Exercise brief: When you reach the entries below, transcribe each one exactly as it stands.

===== Data shown

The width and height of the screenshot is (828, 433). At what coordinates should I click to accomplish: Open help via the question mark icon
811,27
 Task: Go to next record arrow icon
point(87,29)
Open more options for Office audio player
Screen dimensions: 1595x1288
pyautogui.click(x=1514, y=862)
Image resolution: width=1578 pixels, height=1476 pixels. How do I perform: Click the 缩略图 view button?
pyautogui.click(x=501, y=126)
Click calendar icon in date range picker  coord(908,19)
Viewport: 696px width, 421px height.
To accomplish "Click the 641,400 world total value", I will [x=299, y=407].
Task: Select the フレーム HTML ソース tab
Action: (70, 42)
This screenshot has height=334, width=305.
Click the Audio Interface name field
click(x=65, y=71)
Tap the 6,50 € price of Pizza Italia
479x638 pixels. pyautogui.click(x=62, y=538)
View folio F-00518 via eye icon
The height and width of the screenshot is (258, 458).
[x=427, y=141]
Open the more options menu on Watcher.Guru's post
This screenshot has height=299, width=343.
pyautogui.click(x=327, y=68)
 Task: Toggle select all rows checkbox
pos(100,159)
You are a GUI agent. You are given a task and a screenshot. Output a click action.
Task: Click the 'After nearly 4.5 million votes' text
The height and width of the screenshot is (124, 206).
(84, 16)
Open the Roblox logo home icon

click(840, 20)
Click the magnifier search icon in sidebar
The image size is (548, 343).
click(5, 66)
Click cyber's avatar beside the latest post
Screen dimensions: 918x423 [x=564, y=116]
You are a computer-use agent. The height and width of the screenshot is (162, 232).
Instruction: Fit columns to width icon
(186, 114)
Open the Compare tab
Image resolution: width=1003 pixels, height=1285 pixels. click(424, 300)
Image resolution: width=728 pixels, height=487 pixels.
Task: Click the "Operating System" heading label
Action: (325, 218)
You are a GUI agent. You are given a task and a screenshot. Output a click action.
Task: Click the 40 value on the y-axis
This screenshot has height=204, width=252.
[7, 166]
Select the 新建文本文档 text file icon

==========

Response below:
The width and height of the screenshot is (828, 433). At what coordinates should I click to accomplish: Open help via the question mark icon
811,27
 Task: Go to next record arrow icon
point(87,29)
Open more options for Office audio player
Screen dimensions: 1595x1288
pyautogui.click(x=1514, y=862)
Image resolution: width=1578 pixels, height=1476 pixels. How do I perform: Click the 缩略图 view button?
pyautogui.click(x=501, y=126)
Click calendar icon in date range picker  coord(908,19)
Viewport: 696px width, 421px height.
To accomplish "Click the 641,400 world total value", I will [x=299, y=407].
Task: Select the フレーム HTML ソース tab
Action: (70, 42)
This screenshot has height=334, width=305.
Click the Audio Interface name field
click(x=65, y=71)
Tap the 6,50 € price of Pizza Italia
479x638 pixels. pyautogui.click(x=62, y=538)
View folio F-00518 via eye icon
The height and width of the screenshot is (258, 458).
[x=427, y=141]
Open the more options menu on Watcher.Guru's post
This screenshot has height=299, width=343.
pyautogui.click(x=327, y=68)
 Task: Toggle select all rows checkbox
pos(100,159)
You are a GUI agent. You are given a task and a screenshot. Output a click action.
Task: Click the 'After nearly 4.5 million votes' text
The height and width of the screenshot is (124, 206).
(84, 16)
Open the Roblox logo home icon

click(840, 20)
Click the magnifier search icon in sidebar
The image size is (548, 343).
click(5, 66)
Click cyber's avatar beside the latest post
Screen dimensions: 918x423 [x=564, y=116]
You are a computer-use agent. The height and width of the screenshot is (162, 232).
Instruction: Fit columns to width icon
(186, 114)
Open the Compare tab
Image resolution: width=1003 pixels, height=1285 pixels. click(424, 300)
Image resolution: width=728 pixels, height=487 pixels.
Task: Click the "Operating System" heading label
Action: (325, 218)
You are a GUI agent. You are given a task and a screenshot. Output a click action.
Task: Click the 40 value on the y-axis
This screenshot has height=204, width=252.
[7, 166]
Select the 新建文本文档 text file icon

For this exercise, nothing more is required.